__Provided passage__.
-.-.-
Record from external source feature

Hi,

is it possible in Halion 6 to record and auto-map a sound of an external source
without using a DAW? As an example, I would like to record an audio signal from a
video or audio player running in the background on my os.

If yes, how can I do that?

Thank you

Answer = yes,

what you can do depends on your driver.

If you only use a native asio driver, then you will be limited to the available inputs of that driver in windows.
there are many soundcards and types available so this is not a one on one answer, but normally cdplayers and media players will work fine.

For windows there also exist combined WDM/MME/ASIO drivers like those from VB-audio.
If you use these everything that comes in to your hardware as an audio signal like f.e. the internet, your small jack micro, skype, etc etc… will also be available for recording in Halion, standalone or directly in cubase.

Since i discovered this latest type of driver, this made access to content quite a bit easier.
You will never look back at something else for input recording. (not for performing/studiowork since you should have a decent audiocard for that)
The asio driver that comes with it is also decent, not fantastic.

the link: VB-Audio page has moved

and oh yes, they are free but shareware so if you like it, it is nice from you to thank them for their work.
(i’m not connected to this company in any way)

Thanks for your reply and all the information!
But Steinberg advertises Halion 6 as follows:

Record directly into HALion from any internal or external source
and have your samples cut, mapped and ready to play in no
time with the new live-sampling editor.

So, there MUST be a way to do that without additional software.
-.-.-
__Supplied records__.
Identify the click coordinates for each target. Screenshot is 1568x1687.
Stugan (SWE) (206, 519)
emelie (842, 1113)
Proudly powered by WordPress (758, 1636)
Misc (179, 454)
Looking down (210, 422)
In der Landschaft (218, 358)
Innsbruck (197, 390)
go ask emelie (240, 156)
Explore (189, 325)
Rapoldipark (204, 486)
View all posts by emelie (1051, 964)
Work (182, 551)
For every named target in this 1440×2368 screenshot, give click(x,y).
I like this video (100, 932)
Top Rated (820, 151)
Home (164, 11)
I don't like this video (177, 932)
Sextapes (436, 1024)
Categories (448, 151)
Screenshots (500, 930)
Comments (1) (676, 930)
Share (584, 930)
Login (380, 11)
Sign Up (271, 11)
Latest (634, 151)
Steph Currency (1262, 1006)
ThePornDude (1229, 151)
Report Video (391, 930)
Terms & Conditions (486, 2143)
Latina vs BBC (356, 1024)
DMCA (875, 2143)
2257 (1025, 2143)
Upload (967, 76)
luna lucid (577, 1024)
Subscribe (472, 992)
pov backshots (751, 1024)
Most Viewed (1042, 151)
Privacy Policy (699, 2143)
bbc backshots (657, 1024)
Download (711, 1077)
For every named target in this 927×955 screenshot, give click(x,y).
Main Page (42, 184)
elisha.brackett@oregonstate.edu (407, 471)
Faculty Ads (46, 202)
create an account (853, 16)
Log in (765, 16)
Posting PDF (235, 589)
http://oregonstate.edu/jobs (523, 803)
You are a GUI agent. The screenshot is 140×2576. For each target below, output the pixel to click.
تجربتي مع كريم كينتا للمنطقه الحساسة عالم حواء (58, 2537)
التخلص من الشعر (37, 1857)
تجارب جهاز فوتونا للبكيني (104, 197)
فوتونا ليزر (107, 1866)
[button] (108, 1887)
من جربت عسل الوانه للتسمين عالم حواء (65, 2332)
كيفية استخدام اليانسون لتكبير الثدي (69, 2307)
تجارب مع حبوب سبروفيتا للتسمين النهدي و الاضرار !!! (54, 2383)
-.-.-
__What this exercise asks__.
**1)** Turn the listing's lines, from the line with "Work (182, 551)" to the line with "Download (711, 1077)", into a Markdown table with the columns Row and Line.
**2)** Go on with the forum thread about recording an external source in Halion 6.
The forum thread and the listing are unrelated to each other.

__Task answers__.
**1)**
| Row | Line |
|---|---|
| 1 | Work (182, 551) |
| 2 | For every named target in this 1440×2368 screenshot, give click(x,y). |
| 3 | I like this video (100, 932) |
| 4 | Top Rated (820, 151) |
| 5 | Home (164, 11) |
| 6 | I don't like this video (177, 932) |
| 7 | Sextapes (436, 1024) |
| 8 | Categories (448, 151) |
| 9 | Screenshots (500, 930) |
| 10 | Comments (1) (676, 930) |
| 11 | Share (584, 930) |
| 12 | Login (380, 11) |
| 13 | Sign Up (271, 11) |
| 14 | Latest (634, 151) |
| 15 | Steph Currency (1262, 1006) |
| 16 | ThePornDude (1229, 151) |
| 17 | Report Video (391, 930) |
| 18 | Terms & Conditions (486, 2143) |
| 19 | Latina vs BBC (356, 1024) |
| 20 | DMCA (875, 2143) |
| 21 | 2257 (1025, 2143) |
| 22 | Upload (967, 76) |
| 23 | luna lucid (577, 1024) |
| 24 | Subscribe (472, 992) |
| 25 | pov backshots (751, 1024) |
| 26 | Most Viewed (1042, 151) |
| 27 | Privacy Policy (699, 2143) |
| 28 | bbc backshots (657, 1024) |
| 29 | Download (711, 1077) |

**2)**
Could someone from Steinberg please explain the steps to their paying customers, there is no information about it in the manual.

Thank you

Steinberg advertisement is correct, however, when you want to record sounds coming from the OS mixer you always need some kind of a loopback, either software or hardware. Maybe your UR44 could provide the loopback internally itself (but I’m not sure - please have a look at its manual). If not, then you can always use a physical loopback: cables connecting outputs and inputs of your soundcard.

So how do you do this? I only have master and the internal programs of Halion in my Halion6. How do I get all the inputs from my sound card to show up?

First things first. Does your audio device have native ASIO drivers? If so it’s generally best to use these native drivers, and you should find in the audio settings of HALion a place to choose the inputs.

In this example I have quite a few ASIO compatible drivers on the system. For this session I’ll be using my Tascam 1200 USB audio interface, which includes 6 audio inputs.

The inputs show up right away in the “Inputs” tab of HALion’s “Plug-in Preferences” dialog. Inputs 1 and 2 on this rig have mic-preamps, and I happen to have a stereo bottle mic’s L&R XLR cables connected to them.

If your audio device does not have native ASIO drivers (common when using the audio built in to the motherboard), then you will need to use an ASIO bridge driver such as the Generic WDM>ASIO driver/bridge that ships with Steinberg products.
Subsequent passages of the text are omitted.